▶ **PROBLEM TO WORK ON**
Write the next part of the essay below on Robert Takaki's book A Different Mirror, starting right after its last sentence.
# START OF SOURCE EXTRACT
¶ … Mirror of the Face of America
Robert Takaki's book A Different Mirror is a history of the people of the nation of America. The book is not, however, a history of America that a reader might expect when he or she first opens an introductory text. The subtitle of A Different Mirror is A History of Multicultural America. The book attempts to give a fuller history of America. It tries to give a fuller history of the America of nationalities such as the Native Indian peoples of America, African-Americans, Mexican-Americans, Japanese-Americans, Chinese-Americans, Irish-Americans, and of the people of the Jewish religion in America. By telling the different stories of these different groups, Robert Takaki demonstrates that more conventional American history books are incomplete. The history of A Different Mirror is not simply the history of many different American groups -- it is a more complete history of America itself. The book shows that America is a nation founded by immigrants, rather than a nation dominated by one White people and one White face or image.
Robert Takaki begins his book on a personal level, explaining how on one day he had traveled from San Francisco to Norfolk, Virginia "and was riding in a taxi to my hotel to attend a conference on multiculturalism" when his White, forty-something taxi driver complimented him on his excellent English. Takaki was surprised. His Japanese grandfather came to America in the 1880s! Of the many European immigrants, Takaki reminds the reader, although he did not remind the taxi driver at the time of his journey, that Asians and Africans make up large numbers of individuals who emigrated to the United States during the 19th century -- of which his own ancestor was one of that proud number, yearning to breathe free! (2) Of course, Takaki's English was excellent -- it was the only language he spoke! But because of his Japanese appearance, the White, Southern taxi driver assumed that Takaki was a recent immigrant from Japab, even in the year of 1993, when A Different Mirror was written.
# END OF SOURCE EXTRACT
# START OF STORED DATA
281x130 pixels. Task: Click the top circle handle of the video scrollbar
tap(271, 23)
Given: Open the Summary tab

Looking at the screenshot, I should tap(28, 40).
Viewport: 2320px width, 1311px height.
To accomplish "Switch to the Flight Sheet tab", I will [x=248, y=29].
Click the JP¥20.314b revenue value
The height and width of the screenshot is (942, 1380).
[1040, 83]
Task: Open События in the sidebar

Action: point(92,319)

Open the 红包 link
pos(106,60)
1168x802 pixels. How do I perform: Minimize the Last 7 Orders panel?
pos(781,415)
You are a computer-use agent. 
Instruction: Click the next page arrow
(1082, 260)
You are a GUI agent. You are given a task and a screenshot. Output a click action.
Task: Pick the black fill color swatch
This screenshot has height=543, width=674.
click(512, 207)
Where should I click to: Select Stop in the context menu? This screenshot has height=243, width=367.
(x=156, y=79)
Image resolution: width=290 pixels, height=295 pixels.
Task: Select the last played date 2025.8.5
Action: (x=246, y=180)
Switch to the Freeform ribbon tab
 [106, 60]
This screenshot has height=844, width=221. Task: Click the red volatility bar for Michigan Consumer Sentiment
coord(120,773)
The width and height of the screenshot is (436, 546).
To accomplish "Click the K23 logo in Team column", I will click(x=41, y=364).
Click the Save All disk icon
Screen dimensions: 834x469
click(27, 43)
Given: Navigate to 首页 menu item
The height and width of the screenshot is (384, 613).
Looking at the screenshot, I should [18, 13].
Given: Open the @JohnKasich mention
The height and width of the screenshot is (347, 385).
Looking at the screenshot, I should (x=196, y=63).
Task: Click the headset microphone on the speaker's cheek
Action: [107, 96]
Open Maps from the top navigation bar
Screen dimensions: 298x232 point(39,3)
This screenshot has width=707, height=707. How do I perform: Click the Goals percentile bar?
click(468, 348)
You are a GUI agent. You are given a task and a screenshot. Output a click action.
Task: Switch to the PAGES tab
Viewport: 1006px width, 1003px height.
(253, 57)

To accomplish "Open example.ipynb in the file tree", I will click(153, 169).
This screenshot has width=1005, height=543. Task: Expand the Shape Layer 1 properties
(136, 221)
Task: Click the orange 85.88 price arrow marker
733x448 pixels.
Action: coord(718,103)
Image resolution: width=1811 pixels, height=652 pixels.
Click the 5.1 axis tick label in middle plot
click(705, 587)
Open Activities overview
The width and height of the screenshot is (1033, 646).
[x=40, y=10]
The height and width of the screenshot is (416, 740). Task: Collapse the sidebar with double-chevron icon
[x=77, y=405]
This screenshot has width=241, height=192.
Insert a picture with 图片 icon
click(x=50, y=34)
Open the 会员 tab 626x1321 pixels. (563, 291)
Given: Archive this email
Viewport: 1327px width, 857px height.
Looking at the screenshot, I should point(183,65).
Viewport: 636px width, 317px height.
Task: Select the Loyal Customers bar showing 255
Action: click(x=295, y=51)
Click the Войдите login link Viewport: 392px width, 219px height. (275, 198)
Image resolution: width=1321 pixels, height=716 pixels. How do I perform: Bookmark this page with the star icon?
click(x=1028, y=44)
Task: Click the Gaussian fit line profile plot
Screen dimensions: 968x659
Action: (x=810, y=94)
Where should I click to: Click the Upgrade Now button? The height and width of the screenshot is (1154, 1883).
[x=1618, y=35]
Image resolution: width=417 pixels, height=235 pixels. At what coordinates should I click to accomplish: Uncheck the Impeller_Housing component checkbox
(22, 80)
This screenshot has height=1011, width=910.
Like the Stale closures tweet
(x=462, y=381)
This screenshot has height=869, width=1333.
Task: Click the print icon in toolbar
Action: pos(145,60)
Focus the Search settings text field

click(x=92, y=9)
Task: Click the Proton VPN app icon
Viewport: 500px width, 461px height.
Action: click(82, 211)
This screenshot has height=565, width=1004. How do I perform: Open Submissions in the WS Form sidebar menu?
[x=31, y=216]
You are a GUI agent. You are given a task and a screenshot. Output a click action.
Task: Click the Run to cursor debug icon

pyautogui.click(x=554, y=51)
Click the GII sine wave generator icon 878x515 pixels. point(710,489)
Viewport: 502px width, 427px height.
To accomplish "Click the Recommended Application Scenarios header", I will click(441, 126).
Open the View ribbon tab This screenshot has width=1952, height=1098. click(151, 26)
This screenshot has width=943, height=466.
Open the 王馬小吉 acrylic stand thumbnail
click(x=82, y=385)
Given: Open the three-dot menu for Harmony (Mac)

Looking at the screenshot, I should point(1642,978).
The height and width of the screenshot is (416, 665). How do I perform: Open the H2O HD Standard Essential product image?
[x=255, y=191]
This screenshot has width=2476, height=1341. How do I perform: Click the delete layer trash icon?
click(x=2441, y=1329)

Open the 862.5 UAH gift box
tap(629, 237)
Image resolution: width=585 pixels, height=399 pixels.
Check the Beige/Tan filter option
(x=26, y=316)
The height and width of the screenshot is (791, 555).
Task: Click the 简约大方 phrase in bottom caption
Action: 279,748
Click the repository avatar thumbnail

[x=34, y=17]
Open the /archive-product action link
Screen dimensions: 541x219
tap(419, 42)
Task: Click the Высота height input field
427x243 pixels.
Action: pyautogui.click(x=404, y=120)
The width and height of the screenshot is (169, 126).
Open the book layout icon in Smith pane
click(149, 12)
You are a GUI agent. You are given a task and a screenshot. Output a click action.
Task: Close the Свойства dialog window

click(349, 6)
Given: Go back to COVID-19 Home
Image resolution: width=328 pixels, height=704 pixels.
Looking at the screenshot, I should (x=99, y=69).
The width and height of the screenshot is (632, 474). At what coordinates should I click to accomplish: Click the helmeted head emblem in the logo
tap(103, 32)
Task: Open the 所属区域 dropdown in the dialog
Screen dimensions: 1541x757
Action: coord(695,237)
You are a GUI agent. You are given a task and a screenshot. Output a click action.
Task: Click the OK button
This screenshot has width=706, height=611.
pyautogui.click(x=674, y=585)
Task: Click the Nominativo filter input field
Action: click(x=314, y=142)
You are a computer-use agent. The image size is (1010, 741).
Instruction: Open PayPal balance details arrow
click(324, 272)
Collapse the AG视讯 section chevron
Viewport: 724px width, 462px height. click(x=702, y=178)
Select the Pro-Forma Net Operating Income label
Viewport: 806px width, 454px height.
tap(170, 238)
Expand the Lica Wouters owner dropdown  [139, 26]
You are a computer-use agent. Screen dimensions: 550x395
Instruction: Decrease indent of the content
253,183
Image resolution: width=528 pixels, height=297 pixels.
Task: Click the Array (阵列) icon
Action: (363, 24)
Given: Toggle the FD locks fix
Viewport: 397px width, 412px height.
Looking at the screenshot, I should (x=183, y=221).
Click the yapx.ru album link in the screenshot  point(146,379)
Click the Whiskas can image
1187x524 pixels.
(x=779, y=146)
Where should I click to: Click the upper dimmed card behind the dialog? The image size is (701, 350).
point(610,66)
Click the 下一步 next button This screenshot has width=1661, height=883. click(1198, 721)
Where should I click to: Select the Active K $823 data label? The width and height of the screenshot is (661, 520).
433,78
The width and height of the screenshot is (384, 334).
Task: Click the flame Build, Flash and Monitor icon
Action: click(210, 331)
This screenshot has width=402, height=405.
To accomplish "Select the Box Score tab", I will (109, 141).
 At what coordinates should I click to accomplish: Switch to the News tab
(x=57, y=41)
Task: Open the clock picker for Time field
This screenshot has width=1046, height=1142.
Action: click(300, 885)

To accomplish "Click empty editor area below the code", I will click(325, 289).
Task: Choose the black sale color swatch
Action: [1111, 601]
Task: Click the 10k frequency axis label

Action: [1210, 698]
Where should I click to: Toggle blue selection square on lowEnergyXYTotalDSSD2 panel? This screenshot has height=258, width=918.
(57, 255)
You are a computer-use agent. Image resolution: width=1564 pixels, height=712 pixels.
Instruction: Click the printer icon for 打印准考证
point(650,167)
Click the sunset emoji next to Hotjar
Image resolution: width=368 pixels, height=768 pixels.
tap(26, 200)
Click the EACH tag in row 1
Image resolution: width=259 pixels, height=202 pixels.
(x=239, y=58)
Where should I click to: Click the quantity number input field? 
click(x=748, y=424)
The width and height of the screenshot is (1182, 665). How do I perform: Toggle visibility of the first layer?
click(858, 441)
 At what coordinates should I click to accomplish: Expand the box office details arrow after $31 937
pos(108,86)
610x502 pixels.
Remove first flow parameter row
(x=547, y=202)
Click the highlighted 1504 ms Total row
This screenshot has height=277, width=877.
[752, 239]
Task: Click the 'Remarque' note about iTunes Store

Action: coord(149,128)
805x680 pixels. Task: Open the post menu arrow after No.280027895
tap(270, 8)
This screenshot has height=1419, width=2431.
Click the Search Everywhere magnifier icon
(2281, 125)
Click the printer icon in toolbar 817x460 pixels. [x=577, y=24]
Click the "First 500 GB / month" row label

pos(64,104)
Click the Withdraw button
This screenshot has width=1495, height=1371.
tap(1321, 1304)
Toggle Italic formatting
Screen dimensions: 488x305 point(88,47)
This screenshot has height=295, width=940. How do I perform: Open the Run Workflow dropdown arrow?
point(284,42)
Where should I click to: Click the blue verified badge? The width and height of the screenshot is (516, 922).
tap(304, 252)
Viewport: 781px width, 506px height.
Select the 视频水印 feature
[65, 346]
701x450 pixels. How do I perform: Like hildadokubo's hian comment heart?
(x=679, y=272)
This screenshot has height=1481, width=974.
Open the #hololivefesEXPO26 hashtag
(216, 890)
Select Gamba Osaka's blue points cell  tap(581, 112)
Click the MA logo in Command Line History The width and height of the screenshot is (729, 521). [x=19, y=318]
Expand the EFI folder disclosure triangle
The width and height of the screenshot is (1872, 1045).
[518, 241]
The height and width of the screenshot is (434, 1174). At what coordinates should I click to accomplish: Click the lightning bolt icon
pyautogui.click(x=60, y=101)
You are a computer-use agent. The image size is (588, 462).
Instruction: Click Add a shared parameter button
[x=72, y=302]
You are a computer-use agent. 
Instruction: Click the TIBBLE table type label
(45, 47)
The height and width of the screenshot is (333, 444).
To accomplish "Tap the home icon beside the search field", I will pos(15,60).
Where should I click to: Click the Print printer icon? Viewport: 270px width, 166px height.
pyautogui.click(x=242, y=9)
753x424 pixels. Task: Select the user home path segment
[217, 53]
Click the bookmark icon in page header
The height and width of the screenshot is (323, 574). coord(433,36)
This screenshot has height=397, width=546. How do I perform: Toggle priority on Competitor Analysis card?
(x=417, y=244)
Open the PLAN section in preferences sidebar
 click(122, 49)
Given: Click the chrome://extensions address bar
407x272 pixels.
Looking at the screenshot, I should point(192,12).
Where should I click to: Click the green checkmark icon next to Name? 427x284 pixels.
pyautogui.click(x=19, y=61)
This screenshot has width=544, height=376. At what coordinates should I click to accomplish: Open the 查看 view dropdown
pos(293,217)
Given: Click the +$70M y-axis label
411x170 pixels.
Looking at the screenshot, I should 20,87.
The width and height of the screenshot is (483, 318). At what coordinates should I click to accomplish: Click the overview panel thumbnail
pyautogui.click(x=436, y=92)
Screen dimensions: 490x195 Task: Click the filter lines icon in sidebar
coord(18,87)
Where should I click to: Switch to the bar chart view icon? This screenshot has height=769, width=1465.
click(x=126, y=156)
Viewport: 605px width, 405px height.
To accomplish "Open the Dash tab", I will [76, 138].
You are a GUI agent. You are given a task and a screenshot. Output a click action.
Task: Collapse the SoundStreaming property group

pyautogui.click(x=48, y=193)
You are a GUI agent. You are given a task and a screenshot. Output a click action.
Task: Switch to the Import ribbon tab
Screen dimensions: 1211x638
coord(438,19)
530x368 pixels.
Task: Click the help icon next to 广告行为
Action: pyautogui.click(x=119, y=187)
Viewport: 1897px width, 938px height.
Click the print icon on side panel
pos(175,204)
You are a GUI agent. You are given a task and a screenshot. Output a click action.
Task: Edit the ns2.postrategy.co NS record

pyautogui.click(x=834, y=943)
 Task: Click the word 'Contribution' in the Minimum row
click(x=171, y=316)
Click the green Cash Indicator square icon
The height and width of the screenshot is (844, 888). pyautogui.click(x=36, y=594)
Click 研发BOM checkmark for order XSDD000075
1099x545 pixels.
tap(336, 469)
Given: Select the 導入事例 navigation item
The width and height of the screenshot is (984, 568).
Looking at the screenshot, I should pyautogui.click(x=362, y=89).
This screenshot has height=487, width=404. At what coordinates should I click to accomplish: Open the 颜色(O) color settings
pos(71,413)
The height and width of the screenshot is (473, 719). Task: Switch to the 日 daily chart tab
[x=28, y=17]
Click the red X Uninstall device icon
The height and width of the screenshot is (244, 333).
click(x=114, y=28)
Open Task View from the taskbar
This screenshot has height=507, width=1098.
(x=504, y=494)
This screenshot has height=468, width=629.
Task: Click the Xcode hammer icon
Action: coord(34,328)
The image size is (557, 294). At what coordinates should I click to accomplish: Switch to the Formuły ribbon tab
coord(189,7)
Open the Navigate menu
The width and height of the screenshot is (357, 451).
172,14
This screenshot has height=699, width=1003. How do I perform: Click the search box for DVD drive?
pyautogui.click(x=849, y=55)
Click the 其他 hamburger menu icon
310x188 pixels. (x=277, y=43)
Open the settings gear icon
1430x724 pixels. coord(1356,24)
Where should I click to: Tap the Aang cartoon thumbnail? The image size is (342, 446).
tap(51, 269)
# END OF STORED DATA
▶ **WRITTEN ANSWER**
This incident is funny and truthful on a number of levels. On one hand, it underlines the taxi driver's racism and assumptions about what an American must look like to be an American. Also, Takaki is headed, in the Deep American South to a conference on multiculturalism, while experiencing discrimination himself as a Japanese-American. And finally, the presence of Indian names such as the Powhatan River in the Virginia where the conference is located reminds Takaki (and should remind his driver) that as Asian and White Americans, they are both strangers in a strange land, originally named by Indian peoples. Neither man can lay claim to being a pure American. And the fact that both Takaki and the driver are in Virginia, a colony named for the Virgin Queen by the English explorer Walter Raleigh, also shows that "indigenous people themselves" would become "strangers in their own land," as Indian names of states were replaced by English names.
Despite this multicultural history, many White Americans are still anxious about White people becoming the minority group. They are frightened they will become only one group among many, in a majority nonwhite society. When Takaki was traveling to his conference, the popular American news journal Time Magazine had an anxious headline about the browning of America by 2056. Soon, America would become a majority nonwhite society, said the author of the Time article. Yet before the coming of Columbus and the Europeans, this was already the case for American society. (2)
Takaki notes what is changing was not America's face, but the way that White Americans are thinking about themselves and about American society. Over the course of his book, by detailing such debates that occurred before "The Trail of Tears," which resulted in Native Americans being driven off of their land, despite treaties which gave them the right to live as a tribe...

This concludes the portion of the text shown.